Filing promptly after surgery is important. A Board of Veterans’ Appeals decision denied a veteran’s claim for a convalescent rating primarily because the veteran filed more than one year after the surgery. The Board explained that under 38 U.S.C. § 5110(b)(2), the effective date for increased compensation cannot reach back more than one year before the date of the claim. The Board emphasized that the purpose of the temporary total rating is to provide “subsistence support during convalescence, when employment is precluded,” and claims should be filed “in proximity to the need for subsistence support.”

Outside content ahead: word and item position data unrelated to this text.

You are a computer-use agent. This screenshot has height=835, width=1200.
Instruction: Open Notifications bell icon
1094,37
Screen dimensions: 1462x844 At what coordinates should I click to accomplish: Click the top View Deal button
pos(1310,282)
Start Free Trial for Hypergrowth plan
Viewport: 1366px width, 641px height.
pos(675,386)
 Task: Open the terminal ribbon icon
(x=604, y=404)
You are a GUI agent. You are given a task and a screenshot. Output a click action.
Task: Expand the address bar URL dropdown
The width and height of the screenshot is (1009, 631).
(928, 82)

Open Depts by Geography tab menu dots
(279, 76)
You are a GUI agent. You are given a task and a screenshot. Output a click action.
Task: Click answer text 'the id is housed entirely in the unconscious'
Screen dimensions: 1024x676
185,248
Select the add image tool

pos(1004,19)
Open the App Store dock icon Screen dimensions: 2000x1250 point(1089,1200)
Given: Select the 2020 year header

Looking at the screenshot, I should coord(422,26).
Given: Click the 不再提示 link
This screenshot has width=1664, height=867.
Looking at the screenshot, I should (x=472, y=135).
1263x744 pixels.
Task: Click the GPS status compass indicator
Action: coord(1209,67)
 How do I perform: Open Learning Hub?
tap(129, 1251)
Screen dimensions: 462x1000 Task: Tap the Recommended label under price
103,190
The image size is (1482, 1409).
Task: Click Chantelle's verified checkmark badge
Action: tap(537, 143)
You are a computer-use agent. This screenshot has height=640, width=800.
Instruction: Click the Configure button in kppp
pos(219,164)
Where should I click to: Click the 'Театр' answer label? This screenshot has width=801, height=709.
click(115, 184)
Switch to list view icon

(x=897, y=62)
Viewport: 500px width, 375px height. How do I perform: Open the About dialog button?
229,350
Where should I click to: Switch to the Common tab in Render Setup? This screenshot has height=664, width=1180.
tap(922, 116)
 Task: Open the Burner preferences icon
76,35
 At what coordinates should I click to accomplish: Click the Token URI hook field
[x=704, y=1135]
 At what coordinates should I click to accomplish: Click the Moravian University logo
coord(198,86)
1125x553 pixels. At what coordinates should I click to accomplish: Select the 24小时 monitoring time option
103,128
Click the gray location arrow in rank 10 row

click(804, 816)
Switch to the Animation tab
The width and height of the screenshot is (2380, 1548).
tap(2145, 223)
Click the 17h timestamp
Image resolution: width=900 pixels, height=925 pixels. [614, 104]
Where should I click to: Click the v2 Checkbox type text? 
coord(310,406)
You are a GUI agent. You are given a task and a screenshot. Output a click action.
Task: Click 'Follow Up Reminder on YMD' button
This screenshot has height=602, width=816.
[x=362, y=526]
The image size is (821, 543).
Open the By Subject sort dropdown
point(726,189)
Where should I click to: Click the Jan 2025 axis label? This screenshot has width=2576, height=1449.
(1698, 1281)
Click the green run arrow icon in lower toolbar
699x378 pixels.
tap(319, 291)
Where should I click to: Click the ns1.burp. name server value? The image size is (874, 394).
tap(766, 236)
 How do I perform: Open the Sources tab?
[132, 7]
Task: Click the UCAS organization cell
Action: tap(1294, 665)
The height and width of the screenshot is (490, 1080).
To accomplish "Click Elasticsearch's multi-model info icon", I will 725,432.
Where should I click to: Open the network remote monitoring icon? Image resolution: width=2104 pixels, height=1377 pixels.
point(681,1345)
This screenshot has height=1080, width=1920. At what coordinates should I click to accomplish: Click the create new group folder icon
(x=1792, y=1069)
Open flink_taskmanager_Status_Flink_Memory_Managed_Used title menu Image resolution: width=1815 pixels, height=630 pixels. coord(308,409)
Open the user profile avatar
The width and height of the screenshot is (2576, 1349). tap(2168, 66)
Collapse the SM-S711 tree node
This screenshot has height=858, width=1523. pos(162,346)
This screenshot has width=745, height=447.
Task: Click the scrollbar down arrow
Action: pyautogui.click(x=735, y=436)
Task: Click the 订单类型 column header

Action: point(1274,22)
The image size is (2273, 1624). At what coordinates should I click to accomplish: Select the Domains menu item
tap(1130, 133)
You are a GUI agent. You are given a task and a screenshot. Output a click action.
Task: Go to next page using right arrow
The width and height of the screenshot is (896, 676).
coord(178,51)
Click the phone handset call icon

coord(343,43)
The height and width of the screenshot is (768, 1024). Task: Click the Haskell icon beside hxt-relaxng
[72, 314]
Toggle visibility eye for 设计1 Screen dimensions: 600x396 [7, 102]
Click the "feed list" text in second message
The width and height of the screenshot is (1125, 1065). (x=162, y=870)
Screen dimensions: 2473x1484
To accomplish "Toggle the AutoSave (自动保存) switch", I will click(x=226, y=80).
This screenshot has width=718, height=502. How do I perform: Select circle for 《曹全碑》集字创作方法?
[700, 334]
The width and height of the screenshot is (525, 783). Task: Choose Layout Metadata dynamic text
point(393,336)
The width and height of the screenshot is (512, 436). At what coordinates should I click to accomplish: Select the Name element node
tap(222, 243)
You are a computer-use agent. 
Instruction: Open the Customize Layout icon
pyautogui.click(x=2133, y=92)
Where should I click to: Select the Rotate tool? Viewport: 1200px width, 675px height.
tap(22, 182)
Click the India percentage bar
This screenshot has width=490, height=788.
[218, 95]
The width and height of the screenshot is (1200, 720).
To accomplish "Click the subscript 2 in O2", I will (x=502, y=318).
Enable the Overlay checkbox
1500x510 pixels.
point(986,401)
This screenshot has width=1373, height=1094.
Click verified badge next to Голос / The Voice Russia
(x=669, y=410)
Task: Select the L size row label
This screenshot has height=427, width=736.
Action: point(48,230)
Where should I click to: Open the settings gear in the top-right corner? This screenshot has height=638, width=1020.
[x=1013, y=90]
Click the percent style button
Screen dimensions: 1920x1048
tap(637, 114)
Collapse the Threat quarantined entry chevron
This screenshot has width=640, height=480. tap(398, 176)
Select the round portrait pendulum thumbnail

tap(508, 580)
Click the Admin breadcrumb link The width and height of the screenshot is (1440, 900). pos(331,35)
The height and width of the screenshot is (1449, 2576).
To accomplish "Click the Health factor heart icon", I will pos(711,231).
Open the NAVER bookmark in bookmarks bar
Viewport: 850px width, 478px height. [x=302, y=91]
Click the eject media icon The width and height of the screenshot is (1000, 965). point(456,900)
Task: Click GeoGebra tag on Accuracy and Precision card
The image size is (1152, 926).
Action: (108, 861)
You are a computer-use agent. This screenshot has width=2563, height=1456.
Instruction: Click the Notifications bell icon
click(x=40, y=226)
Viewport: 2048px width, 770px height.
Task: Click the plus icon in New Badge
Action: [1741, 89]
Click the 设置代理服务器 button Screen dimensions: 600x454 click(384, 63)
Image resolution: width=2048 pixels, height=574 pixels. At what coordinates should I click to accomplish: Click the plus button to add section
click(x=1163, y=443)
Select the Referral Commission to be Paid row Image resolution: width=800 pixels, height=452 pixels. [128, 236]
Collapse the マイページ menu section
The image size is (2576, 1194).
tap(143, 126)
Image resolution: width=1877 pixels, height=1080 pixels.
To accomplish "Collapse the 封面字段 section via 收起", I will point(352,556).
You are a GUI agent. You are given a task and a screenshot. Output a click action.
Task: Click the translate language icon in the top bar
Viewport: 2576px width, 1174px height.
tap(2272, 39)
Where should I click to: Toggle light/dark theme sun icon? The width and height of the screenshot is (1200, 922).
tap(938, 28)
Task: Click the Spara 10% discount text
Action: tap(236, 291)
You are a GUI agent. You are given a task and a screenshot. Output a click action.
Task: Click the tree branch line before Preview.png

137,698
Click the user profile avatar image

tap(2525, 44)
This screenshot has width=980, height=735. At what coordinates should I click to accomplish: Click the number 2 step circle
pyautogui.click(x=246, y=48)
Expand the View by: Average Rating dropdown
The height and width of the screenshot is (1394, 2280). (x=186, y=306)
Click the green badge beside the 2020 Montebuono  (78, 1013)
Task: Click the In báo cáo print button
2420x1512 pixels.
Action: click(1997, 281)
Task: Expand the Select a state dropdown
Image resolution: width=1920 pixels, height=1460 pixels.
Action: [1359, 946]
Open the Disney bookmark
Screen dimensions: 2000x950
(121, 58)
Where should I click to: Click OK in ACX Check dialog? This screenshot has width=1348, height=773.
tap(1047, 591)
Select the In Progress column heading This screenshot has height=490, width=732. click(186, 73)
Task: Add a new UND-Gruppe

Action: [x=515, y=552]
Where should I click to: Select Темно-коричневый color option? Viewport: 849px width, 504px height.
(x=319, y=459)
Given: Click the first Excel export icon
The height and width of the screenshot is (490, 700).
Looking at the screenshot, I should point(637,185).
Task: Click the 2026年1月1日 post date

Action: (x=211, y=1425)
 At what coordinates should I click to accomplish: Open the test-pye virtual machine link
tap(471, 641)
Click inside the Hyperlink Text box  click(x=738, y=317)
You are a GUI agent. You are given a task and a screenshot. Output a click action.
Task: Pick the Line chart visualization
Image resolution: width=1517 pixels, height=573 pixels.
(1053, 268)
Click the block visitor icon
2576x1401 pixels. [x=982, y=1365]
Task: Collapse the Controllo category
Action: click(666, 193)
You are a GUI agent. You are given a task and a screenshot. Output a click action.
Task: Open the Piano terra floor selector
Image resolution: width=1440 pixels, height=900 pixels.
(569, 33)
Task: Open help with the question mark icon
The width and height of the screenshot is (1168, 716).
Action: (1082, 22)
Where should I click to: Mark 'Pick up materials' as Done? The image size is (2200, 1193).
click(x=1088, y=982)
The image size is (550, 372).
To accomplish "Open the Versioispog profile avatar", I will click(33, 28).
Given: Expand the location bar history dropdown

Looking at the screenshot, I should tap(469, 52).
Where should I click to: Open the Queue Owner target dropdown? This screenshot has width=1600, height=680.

General VA rules on effective dates reinforce this: if a claim is filed within one year of the event, the effective date can be the date the injury occurred or worsened, but if filed after one year, the effective date is simply the date the VA receives the claim.
Veterans whose recovery takes longer than expected can request extensions of the convalescence rating under 38 CFR 4.30. Extensions of one, two, or three months beyond the initial three-month period are available. For veterans with severe postoperative residuals or immobilization, further extensions of up to six months beyond the initial six-month period are possible, though these require approval from a Veterans Service Center Manager.
When the VA reduces a veteran’s rating from 100 percent to a lower schedular rating after the convalescence period, the standard due process protections under 38 CFR 3.105(e) do not apply to the scheduled termination of a temporary convalescent rating — that reduction happens automatically by operation of the regulation. However, if the VA later proposes reducing the post-convalescence rating (for example, from 60 percent to 30 percent), the veteran is entitled to written notice explaining the reasons, a 60-day period to submit additional evidence, and the right to request a predetermination hearing within 30 days. If a hearing is requested, benefit payments continue at the existing level until a final determination is made. A reduction carried out without following these procedures is considered void.
The temporary 100 percent rating is only available for service-connected knee conditions. Veterans can establish service connection through several paths. Direct service connection requires a current diagnosed knee condition, evidence of an in-service event or injury, and a medical opinion linking the two. Secondary service connection applies when a knee condition developed as a result of a separate, already service-connected disability — for example, if a service-connected hip injury altered a veteran’s gait and eventually caused knee deterioration requiring replacement. Aggravation claims under 38 CFR 3.306 cover situations where a pre-existing knee condition was worsened by military service.
Partial knee replacements do not have a dedicated diagnostic code and are instead rated based on specific symptoms like limitation of motion, rather than under DC 5055’s framework with its automatic temporary total rating.
As of December 1, 2025, a veteran receiving a 100 percent disability rating is paid $3,938.58 per month with no dependents. The amount increases with dependents: $4,158.17 with a spouse, $4,085.43 with one child and no spouse, and $4,318.99 with both a spouse and one child. Additional amounts apply for each extra child under 18 ($109.11), school-age children over 18 ($352.45), and a spouse receiving Aid and Attendance ($201.41). These rates apply during the full temporary 100 percent period and then adjust when the rating drops to 30 or 60 percent.